Our analysis show that adjusted for pre-existing factors, several of the laboratory findings are related to increased mortality risk. However, we acknowledge that the baseline laboratory markers are different from other pre-existing determinants, and therefore could be directly on the causal pathway to more severe clinical disease or death. Including both may have resulted in an underestimate of the importance of laboratory values and may partially mask the indirect influence of more distal factors like sex.
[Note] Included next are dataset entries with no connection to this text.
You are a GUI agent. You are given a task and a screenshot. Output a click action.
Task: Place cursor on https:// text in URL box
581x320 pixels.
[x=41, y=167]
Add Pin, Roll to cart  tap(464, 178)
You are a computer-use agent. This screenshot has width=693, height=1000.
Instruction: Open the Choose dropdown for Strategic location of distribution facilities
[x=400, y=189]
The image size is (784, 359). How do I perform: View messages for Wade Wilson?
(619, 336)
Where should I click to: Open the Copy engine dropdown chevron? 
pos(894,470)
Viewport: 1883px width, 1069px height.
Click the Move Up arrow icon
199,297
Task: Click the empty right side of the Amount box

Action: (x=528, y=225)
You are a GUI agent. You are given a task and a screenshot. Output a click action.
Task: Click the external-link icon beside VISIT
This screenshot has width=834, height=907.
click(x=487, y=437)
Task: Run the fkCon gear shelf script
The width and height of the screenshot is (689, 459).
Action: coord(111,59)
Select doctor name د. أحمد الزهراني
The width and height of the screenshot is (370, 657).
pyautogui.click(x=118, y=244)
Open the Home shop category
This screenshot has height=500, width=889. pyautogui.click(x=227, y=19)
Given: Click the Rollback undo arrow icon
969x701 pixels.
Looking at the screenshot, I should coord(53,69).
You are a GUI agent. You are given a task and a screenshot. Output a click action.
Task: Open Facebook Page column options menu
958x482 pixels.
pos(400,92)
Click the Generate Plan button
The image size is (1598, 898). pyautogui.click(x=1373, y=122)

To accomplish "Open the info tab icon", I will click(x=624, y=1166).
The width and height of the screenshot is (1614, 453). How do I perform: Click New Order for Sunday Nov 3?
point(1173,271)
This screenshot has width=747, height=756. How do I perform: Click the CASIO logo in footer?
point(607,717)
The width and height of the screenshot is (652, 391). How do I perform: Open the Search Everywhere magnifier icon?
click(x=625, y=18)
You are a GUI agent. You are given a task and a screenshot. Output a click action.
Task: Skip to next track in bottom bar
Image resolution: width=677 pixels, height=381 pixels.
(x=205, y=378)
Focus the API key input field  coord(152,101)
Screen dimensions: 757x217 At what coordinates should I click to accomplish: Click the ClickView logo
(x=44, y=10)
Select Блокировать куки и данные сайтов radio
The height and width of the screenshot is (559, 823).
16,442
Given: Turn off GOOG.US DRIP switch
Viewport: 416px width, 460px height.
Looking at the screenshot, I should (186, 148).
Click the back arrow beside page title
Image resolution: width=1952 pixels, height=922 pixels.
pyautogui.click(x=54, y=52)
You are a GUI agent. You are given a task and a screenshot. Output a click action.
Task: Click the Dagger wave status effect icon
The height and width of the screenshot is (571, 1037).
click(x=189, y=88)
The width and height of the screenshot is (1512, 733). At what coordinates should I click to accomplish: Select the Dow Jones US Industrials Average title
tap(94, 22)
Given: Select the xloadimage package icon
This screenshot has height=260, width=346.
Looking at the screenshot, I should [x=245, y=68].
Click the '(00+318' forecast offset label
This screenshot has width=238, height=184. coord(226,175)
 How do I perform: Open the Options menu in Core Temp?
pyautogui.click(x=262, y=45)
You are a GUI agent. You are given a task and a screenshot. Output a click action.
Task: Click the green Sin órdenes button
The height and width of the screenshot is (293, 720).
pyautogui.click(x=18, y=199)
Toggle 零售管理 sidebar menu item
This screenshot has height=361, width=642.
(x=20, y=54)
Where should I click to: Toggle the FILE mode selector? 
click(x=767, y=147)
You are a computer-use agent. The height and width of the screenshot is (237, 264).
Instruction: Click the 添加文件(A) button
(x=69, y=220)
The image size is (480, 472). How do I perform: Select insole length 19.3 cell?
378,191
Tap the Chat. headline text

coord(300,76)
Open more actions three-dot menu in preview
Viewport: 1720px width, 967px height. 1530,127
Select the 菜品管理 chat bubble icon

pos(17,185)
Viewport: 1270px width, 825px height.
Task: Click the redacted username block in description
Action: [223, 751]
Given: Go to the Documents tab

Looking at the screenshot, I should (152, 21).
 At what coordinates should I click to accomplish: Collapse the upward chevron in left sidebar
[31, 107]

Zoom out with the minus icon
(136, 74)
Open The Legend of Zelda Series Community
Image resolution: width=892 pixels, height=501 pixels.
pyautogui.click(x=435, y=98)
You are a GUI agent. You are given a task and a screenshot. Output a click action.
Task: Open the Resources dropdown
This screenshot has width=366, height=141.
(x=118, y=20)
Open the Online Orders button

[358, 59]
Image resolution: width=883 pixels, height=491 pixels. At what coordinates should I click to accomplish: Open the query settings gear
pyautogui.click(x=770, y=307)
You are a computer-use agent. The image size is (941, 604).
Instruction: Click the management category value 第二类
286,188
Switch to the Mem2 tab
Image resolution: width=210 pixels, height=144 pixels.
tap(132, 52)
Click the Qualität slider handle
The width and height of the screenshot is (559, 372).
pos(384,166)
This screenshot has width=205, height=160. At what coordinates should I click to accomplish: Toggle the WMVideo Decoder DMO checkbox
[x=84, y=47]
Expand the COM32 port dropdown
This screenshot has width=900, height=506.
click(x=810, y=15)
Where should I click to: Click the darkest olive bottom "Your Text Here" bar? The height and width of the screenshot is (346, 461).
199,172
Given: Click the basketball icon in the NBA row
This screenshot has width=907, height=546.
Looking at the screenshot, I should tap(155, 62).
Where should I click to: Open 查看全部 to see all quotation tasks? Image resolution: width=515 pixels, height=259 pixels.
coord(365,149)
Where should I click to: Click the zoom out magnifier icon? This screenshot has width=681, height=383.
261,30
The laboratory cut-off parameters for the multivariate analysis were arbitrary selected by the investigators. This could perhaps have resulted in an underestimation of the association between some laboratory parameters and outcomes. We have therefore included detailed stratified description of the results in Tables 2 and 3, and the multivariate analysis should be interpreted in this context.

Finally, the generalizability of our results to other settings would be limited due to organizational and capacity differences between health systems in different countries, particularly regarding the definitions of ICU admissions.


Among hospitalised patients during the first wave of COVID-19 in Denmark, advanced age, male sex, chronic comorbidities, and selected clinical and laboratory parameters were all independently associated with higher risk of severe COVID-19 related outcomes. Males presented with more pronounced laboratory abnormalities at hospital admission. Males and females had comparable mortality during the first week of admission, but the likelihood for death was significantly higher for males after the first week. ICU admitted patients had higher markers of inflammation, cell-turnover, and metabolic dysregulation. Identification of such factors can be used for planning strategies targeting specific high-risk individuals.